Sponsored

Wednesday, March 11, 2009

Using ColorPickerExtender Client-side Events

There have been question about how to utilize the client-side functionality of the ColorPickerExtender in order to improve customer experience. Here is an example of how to use a colorSelectionChanged client event.

Subscribing to the colorSelectionChanged event

You can subscribe to the event either via JavaScript code or ASP.NET mark-up:

    var cpe = $find("ColorPickerExtender1");
    cpe.add_colorSelectionChanged(changeColor);

Here $find is a standard function of the ASP.NET AJAX Framework that returns an instance of the AJAX component by BehaviourID; ColorPickerExtender1 is a BehaviourID of the ColorPickerExtender component and changeColor is your JavaScript function that will be called when the event occurs.
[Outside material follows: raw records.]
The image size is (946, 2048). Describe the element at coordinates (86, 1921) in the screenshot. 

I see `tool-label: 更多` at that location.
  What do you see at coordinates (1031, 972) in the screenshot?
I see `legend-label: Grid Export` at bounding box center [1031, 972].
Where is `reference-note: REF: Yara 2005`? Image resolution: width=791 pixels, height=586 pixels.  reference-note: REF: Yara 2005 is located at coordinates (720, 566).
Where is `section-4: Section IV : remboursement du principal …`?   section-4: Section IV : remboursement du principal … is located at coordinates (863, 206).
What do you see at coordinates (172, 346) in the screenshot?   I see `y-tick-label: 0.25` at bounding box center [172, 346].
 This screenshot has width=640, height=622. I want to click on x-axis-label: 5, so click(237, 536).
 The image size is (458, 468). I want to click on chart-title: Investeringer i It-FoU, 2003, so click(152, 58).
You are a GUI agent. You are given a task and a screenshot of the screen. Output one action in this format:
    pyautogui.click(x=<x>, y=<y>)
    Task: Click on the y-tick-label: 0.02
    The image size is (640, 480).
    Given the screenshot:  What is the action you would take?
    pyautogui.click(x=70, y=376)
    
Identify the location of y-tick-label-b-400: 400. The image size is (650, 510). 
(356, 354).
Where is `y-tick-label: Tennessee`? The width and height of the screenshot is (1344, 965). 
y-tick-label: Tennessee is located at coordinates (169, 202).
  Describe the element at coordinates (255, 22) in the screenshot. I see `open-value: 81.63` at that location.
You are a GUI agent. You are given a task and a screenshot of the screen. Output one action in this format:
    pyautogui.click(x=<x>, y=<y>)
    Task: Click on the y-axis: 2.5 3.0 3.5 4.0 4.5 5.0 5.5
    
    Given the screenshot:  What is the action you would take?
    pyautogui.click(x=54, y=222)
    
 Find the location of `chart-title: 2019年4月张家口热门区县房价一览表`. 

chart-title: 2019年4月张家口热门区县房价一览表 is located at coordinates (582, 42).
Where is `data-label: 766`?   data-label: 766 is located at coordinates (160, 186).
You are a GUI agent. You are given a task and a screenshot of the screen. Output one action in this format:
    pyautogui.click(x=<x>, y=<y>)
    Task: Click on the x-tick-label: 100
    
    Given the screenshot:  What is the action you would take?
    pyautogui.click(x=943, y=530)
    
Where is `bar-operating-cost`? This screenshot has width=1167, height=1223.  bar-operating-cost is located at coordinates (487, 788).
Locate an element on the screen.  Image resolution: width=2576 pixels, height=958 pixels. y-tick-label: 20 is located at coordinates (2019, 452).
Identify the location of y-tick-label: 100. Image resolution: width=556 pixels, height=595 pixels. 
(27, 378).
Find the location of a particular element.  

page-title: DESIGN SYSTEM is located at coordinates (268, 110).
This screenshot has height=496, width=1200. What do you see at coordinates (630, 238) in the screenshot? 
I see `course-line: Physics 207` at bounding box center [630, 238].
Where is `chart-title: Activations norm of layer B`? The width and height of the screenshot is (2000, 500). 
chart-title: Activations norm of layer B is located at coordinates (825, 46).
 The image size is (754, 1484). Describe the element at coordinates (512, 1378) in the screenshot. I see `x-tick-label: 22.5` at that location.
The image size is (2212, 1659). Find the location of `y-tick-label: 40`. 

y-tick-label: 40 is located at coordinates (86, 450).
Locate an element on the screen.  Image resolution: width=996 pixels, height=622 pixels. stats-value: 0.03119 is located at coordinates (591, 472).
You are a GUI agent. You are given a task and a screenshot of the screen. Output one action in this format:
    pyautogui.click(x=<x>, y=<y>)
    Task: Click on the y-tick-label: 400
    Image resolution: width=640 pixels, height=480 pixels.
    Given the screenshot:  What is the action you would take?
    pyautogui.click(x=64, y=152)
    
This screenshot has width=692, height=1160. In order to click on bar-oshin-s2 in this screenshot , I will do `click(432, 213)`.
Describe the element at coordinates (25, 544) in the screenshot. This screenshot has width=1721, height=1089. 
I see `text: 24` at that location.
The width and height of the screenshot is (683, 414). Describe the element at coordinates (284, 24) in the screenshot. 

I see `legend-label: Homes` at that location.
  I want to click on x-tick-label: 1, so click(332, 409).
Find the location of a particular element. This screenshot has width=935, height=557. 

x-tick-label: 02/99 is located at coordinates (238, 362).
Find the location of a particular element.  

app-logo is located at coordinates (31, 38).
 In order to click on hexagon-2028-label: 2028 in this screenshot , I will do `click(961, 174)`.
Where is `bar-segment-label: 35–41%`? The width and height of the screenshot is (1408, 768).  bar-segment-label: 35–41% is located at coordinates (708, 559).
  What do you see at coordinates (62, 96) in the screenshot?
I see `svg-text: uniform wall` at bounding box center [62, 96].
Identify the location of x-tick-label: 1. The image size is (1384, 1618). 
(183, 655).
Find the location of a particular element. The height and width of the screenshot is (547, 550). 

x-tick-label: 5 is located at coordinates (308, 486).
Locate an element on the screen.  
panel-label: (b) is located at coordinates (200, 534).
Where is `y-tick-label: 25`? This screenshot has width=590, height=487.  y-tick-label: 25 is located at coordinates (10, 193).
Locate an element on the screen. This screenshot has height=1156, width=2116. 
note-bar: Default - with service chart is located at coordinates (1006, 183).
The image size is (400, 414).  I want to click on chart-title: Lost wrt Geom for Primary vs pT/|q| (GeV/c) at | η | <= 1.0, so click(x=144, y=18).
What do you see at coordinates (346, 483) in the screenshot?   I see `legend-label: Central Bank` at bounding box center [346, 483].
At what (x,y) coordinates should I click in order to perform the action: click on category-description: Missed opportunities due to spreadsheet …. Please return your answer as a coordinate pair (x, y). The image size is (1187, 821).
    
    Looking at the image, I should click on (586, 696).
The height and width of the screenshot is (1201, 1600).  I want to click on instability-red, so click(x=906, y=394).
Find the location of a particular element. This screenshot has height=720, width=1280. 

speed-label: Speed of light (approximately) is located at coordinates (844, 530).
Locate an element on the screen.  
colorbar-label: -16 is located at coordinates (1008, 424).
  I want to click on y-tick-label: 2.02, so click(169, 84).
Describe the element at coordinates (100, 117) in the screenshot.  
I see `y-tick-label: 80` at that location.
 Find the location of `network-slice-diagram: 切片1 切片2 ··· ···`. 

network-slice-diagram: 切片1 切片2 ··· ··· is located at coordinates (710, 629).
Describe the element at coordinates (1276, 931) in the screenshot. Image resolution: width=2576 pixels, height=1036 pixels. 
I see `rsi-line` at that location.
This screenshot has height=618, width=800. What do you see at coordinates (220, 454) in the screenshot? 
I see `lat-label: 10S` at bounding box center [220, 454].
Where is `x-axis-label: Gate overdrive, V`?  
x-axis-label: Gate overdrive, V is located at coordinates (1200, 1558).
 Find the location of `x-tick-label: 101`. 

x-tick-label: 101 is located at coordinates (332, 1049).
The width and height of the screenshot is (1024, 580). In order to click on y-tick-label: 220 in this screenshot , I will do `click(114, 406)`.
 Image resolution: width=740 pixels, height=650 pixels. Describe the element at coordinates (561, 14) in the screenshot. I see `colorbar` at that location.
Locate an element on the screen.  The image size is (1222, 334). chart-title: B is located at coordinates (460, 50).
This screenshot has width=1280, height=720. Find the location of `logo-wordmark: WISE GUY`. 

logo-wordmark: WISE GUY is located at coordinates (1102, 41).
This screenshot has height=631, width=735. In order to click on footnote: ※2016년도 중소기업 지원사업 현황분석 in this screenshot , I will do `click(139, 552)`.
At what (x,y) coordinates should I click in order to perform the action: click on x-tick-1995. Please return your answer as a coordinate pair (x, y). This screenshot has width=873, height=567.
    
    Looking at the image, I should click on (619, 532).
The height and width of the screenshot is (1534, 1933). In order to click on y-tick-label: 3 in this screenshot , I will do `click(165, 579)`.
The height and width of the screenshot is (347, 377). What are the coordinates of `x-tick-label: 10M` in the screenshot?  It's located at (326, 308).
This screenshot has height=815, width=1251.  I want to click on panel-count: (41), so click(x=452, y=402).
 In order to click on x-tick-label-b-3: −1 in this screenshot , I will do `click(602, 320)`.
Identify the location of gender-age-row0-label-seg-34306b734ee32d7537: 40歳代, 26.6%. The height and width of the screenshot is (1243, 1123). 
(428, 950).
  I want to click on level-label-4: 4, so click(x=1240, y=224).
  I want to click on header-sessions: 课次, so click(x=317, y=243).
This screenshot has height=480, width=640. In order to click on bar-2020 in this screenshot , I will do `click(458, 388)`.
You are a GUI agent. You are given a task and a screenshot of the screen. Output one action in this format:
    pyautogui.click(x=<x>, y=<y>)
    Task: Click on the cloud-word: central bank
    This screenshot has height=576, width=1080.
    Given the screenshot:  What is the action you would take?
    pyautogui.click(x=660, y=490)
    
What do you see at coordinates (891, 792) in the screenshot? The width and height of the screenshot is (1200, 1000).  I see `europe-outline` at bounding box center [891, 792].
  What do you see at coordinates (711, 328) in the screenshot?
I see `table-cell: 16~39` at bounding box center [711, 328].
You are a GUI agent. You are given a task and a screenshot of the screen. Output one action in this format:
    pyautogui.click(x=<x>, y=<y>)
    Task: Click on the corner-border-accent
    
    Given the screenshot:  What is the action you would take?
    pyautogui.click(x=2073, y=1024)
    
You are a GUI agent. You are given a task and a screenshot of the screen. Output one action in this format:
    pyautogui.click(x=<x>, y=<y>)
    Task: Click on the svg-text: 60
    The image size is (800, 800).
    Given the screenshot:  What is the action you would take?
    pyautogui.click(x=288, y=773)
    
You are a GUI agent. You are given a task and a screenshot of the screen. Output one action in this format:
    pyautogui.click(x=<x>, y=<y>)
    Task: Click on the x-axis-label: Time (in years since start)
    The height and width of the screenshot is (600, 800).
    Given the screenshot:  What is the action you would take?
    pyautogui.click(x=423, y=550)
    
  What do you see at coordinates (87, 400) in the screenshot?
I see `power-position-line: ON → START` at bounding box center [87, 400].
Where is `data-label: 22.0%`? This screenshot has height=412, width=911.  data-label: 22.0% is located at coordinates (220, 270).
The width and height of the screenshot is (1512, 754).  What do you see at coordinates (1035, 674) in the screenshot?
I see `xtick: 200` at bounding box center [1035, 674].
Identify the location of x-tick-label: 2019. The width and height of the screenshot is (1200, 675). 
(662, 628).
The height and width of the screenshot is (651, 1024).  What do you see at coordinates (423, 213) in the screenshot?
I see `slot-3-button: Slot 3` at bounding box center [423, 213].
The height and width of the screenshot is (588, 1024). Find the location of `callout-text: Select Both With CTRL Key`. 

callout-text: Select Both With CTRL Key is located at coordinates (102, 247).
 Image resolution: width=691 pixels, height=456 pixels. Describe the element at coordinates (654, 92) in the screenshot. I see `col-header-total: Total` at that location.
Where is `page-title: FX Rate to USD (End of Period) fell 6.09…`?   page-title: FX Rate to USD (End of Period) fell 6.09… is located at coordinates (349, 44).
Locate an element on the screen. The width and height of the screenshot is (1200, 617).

<ajaxToolkit:ColorPickerExtender ID="defaultCPE" runat="server"
TargetControlID="Color1"
    BehaviorID="ColorPicker1"
    OnClientColorSelectionChanged="changeColor"
/>

Make sure that the changeColor JavaScript function exists on the page otherwise you'll see a JavaScript error "changeColor is undefined". You may define a changeColor function like this:

function changeColor(sender) {
    sender.get_element().style.color = "#" + sender.get_selectedColor();
}

When your function is called after a user picked a color (i.e. clicked a mouse on the color palette) a sender argument will point to the instance of the ColorPickerExtender component that you can use inside your function. For instance, call a method get_element() to retrieve a reference to an input DOM element which the extender is attached to or use a get_selectedColor() method to retrieve a hexadecimal color code that the user selected. When assigning the color value to a DOM element style don't forget to prepend it with a '#' character.